Tipologia specifica: chiesa

Configurazione strutturale: Esempio di architettura romanica, noto anche per gli affreschi che vi si conservano, è un edificio con pianta basilicale a tre navate conclusa da un'abside semicircolare, definita esternamente da colonnine che incorniciano archi ciechi e aperture. Le navate sono suddivise da ampie arcate a tutto sesto su pilastri rettangolari, che reggono le capriate lignee del tetto, esito di un rifacimento settecentesco. La facciata, come le pareti laterali, presenta due materiali differenti: un materiale lapideo più pregiato e più scuro, ben squadrato e ben definito nella parte inferiore e, nella parte superiore, un materiale meno nobile, calcareo e di colore chiaro. Il tetto è a falde con copertura in coppi di laterizio.

Epoca di costruzione: sec. XII - sec. XIII

Descrizione

Calata in un contesto naturale ancora in parte preservato, l'agro di Lemine, la chiesa sorge isolata all'incrocio di due strade che collegano una cerchia di insediamenti, oggi riuniti nel Comune di Almenno S. Salvatore, e forse sostituì l'altomedievale
S. Romolo, come suggeriscono una traccia documentaria (Manzoni 2006) e sepolture preromaniche lungo il fianco nord (Fortunati, Vitali 1990). Sin da lontano si impone la nettezza dei volumi delle tre navate e del possente blocco presbiteriale, dalle cui superfici lisce emergono i contrafforti angolari ma soprattutto la massa plastica dell'abside, che è lecito ritenere una citazione da S. Maria Maggiore a Bergamo (dal 1137). Stretto tra contrafforti e coperto con semicono di piode (tegole di ardesia locale, di restauro), l'emiciclo si articola in cinque specchiature a doppia ghiera, tre delle quali inquadrano monofore a strombo semplice con cornice per serramento; gli archi, architravati da fregio a denti di sega fra sottogronda a gola e modanatura torica, ricadono su semipilastri polistili, con capitelli compositi che includono protomi umane e basi modanate su zoccolo a scarpa. Come già osservato da A. Zonca nella pionieristica stratigrafia degli alzati del 1988, il paramento di arenaria a grandi blocchi palesa la litotecnica della prima fase di S. Maria Maggiore, della fase romanica della cattedrale di S. Vincenzo, del palazzo della Ragione (post 1198), di Fontanella II: prima della posa i conci di arenaria furono squadrati ad eccezione della faccia esterna, scalpellata in situ fino ad ottenere una superficie liscia con sottili commessure.
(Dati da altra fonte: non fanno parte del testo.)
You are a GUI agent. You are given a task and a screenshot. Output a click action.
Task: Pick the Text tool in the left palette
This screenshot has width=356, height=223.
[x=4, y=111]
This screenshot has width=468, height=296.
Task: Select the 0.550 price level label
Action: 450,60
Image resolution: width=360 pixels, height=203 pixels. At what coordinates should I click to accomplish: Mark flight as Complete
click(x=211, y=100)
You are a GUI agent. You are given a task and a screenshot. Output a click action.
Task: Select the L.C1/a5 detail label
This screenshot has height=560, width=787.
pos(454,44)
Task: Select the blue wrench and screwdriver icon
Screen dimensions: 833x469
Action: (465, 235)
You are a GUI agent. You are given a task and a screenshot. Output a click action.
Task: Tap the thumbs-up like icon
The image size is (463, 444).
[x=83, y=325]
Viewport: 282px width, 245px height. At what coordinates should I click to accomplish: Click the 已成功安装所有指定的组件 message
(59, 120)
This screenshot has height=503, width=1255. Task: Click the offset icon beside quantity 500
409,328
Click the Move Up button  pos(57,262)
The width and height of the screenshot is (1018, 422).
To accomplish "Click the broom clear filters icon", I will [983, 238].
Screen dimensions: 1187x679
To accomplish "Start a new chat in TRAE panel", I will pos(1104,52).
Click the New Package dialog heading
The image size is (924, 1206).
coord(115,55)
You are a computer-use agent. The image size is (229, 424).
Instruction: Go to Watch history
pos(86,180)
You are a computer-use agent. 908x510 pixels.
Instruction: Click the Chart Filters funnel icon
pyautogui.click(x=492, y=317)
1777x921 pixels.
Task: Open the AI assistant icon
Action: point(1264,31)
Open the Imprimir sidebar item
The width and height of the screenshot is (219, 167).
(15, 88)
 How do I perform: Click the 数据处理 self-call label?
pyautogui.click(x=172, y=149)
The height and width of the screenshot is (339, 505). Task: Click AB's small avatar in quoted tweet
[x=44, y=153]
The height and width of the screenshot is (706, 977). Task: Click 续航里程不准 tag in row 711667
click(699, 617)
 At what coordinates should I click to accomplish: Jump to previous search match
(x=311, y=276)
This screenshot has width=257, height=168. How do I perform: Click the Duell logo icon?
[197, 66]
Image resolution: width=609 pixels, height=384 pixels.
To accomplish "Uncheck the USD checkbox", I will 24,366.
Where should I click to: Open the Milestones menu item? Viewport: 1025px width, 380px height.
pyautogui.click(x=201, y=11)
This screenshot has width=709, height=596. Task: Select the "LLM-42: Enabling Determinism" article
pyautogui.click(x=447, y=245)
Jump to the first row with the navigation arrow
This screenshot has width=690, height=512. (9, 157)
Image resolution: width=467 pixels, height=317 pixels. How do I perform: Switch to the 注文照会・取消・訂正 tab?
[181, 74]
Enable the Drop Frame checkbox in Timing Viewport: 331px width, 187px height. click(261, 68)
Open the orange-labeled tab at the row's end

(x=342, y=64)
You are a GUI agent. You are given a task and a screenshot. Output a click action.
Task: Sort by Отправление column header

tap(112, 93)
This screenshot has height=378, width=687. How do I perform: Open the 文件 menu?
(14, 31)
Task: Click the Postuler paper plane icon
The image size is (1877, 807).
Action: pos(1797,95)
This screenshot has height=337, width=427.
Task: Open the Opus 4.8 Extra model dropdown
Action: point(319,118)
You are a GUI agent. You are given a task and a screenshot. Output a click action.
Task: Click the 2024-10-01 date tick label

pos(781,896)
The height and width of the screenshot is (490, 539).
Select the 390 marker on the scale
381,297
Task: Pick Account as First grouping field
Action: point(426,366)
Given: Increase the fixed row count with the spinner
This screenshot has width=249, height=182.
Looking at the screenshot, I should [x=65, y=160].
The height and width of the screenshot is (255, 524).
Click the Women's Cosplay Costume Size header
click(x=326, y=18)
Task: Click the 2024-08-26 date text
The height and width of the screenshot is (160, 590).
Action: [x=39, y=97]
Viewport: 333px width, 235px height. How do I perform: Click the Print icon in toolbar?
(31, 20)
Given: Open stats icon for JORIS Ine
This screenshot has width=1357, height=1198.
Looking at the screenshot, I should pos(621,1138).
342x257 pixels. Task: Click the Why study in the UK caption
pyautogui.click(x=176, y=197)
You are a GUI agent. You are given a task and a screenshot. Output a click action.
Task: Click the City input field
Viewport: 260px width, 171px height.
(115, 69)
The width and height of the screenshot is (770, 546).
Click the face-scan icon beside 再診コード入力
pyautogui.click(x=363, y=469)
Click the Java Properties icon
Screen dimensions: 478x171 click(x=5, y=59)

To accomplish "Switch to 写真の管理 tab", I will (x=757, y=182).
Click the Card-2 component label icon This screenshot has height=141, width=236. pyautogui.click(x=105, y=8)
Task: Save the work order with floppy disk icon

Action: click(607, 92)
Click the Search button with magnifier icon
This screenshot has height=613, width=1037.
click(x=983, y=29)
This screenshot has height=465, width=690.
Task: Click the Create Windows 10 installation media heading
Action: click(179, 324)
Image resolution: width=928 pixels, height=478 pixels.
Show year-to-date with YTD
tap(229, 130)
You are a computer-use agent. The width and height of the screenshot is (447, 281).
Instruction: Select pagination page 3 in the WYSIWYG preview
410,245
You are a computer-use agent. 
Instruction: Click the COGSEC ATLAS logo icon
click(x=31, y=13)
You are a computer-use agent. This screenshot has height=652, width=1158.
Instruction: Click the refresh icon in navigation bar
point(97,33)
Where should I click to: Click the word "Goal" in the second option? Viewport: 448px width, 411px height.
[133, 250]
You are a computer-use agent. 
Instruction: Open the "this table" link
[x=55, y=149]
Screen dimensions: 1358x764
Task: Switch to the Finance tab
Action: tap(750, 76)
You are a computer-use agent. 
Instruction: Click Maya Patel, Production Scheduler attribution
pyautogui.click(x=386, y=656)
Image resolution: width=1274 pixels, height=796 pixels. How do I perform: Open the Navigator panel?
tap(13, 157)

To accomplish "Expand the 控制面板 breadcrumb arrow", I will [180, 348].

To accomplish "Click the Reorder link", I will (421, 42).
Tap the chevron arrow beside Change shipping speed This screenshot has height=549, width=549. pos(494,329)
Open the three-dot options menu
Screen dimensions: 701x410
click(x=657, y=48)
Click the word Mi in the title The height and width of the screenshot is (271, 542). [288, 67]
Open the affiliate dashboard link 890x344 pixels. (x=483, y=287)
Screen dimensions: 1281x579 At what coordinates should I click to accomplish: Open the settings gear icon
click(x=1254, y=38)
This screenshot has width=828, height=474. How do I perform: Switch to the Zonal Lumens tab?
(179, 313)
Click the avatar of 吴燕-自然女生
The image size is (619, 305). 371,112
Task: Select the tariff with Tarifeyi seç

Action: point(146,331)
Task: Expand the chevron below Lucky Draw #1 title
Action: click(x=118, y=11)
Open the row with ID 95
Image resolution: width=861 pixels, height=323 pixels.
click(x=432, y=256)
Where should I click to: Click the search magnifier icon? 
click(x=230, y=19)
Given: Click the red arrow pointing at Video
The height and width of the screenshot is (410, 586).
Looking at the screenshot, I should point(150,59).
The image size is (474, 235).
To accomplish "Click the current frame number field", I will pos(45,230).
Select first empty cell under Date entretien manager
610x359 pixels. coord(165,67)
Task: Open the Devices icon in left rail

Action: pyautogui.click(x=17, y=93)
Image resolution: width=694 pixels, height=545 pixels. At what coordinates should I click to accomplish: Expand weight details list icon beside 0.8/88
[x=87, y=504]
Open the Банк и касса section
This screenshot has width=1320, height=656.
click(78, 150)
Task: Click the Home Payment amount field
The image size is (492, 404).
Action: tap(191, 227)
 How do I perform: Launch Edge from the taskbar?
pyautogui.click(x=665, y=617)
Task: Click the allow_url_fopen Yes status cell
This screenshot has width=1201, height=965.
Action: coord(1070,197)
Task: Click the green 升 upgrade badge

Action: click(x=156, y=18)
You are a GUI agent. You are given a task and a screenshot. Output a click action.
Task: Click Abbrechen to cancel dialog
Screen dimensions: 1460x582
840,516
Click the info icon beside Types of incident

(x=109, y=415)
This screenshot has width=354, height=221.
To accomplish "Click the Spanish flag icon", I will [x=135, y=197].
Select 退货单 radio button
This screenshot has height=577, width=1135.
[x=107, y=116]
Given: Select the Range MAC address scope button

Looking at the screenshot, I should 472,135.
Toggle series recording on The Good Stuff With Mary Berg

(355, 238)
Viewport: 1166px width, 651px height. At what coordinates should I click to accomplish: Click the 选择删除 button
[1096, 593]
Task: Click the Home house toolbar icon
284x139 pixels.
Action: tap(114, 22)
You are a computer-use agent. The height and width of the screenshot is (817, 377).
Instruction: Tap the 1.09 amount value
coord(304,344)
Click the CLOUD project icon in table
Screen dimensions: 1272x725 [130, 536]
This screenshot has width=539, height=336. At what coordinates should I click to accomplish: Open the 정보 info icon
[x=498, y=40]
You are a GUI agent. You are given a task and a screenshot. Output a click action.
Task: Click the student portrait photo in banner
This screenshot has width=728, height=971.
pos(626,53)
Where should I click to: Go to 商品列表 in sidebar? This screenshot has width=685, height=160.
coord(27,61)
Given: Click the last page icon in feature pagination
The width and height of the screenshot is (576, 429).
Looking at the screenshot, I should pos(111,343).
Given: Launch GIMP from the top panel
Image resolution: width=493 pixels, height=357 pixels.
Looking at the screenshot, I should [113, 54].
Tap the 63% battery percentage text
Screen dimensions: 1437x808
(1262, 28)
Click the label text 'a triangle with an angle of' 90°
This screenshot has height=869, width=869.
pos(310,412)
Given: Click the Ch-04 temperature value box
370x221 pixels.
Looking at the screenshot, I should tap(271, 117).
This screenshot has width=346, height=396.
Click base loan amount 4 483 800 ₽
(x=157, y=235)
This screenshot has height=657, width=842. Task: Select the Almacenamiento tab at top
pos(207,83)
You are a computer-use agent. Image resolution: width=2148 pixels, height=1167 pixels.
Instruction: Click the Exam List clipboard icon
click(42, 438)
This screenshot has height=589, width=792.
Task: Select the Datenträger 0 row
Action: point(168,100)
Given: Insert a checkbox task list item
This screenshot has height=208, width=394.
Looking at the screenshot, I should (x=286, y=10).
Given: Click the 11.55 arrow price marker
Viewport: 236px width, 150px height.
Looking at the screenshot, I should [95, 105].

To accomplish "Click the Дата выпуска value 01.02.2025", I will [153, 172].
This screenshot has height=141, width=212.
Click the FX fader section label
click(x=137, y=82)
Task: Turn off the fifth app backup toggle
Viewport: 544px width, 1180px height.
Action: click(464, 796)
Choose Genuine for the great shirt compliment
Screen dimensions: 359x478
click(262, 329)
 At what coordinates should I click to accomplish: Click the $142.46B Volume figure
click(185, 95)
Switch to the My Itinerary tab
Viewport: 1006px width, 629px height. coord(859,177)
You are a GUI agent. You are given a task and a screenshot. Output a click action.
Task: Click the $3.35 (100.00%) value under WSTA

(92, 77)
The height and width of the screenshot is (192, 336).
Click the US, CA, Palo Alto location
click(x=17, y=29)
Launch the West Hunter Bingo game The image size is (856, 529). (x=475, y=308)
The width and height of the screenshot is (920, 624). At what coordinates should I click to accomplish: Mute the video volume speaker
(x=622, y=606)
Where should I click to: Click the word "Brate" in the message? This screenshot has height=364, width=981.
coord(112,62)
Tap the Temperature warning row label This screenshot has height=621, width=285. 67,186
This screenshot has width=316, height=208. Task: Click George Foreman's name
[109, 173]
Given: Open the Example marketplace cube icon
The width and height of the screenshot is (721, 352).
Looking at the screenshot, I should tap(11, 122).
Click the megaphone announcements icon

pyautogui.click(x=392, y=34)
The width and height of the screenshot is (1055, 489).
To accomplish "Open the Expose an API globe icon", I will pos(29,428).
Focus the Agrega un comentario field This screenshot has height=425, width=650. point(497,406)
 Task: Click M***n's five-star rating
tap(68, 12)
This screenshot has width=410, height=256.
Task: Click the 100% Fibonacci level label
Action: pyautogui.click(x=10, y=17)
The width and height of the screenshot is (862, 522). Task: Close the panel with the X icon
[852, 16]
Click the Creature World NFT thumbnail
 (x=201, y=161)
Il graduale passaggio dal bugnato alla finitura è osservabile girando attorno all'edificio. Il cantiere delle navate fu interrotto a circa due terzi dell'altezza (comprese le arcate interne), per essere completato a più di un secolo di distanza con ciottoli a spinapesce sui lati lunghi e blocchetti di calcare nel prospetto. Quest'ultimo è articolato dal portale centrale con lunetta, dai salienti che annunciano la tripartizione interna, dai contrafforti angolari e da due monofore, di cui in seconda fase non fu realizzato l'arco, accontentandosi della terminazione architravata.
Passando all'interno, le tre navate sono scandite da setti di tre ampie arcate su pilastri a sezione rettangolare, con basi troncoconiche e cornici di imposta sporgenti sui soli lati corti. La copertura mostra la più volte rimaneggiata travatura lignea e non prevede illuminazione diretta per la navata centrale. Tre portali (ovest, nord e sud) garantivano gli accessi allo spazio liturgico medievale, di cui restano scarse tracce. Nel presbiterio, rialzato su due gradini, emerge la qualità litotecnica e stereometrica del romanico bergamasco maturo. I tre vani comunicanti sono introdotti da altrettanti fornici, ricadenti su lesene perimetrali e pilastri cruciformi su basi modanate e plinti quadrangolari. La cappella centrale è voltata a crociere con possenti costoloni a sezione quadra, ricadenti a ovest su mensole e a est su semicolonne funzionali ad inquadrare l'emiciclo, rialzato di un ulteriore gradino e caratterizzato da arco a doppia ghiera e cornice marcapiano a gola. I collaterali a testata rettilinea sono invece voltati da crociere oblunghe nervate su semicolonne angolari. Nel vano nord si apre il quarto portale originario, già ingresso dei celebranti e ora comunicante con la sacrestia di età moderna.

Notizie storiche

In accordo con le evidenze formali e con la prima menzione dell'edificio (1171), l'avvio del cantiere si collocherebbe alla metà del secolo XII (a dispetto del 1120 circa di Porter). Non finita, ma con il presbiterio già praticabile, la chiesa dovette essere consacrata e frequentata, stando a tracce documentarie (Manzoni 1995) e alla continuità d'uso funerario. Il completamento della struttura è collocabile verso la fine del secolo XIII, mentre ad età barocca risalgono il campanile e il portico di facciata, atterrato nel 1954 nell'ambito di un intervento che sconvolse l'assetto liturgico del presbiterio e ribassò il pavimento.
Territorio chiave della diocesi di Bergamo, dalla donazione del conte Attone del 975 all'affrancamento del Comune nel 1220, la plaga di Lemine fu soggetta alla signoria feudale del vescovo, ma ulteriori elementi concorrono a ritenere S. Giorgio una committenza episcopale: la vertenza del 1129 in cui il vescovo Ambrogio iii accusa i canonici di S. Alessandro di aver costruito senza permesso S. Giulia di Bonate Sotto e di aver usurpato diritti su di una chiesa di Almenno; la visita pastorale di monsignor Barbarigo del 1659 (f. 156v: "In questa terra vi sono i seguenti oratorii e chiese: Prima vi è una chiesa antica che dicono essere stata episcopali et canonicali hora campestre intitolata S. Giorgio"); l'impianto monumentale; la tecnica costruttiva dei più importanti cantieri bergamaschi del secolo xii; l'emiciclo absidale, che copia quello orientale di S. Maria Maggiore; non ultima, l'attitudine del potente Girardo da Bonate, da arcidiacono promotore con il vescovo Gregorio di S. Maria Maggiore, eletto vescovo nel 1146 e deposto nel 1167, suggerendo un'ipotesi all'interruzione dei lavori.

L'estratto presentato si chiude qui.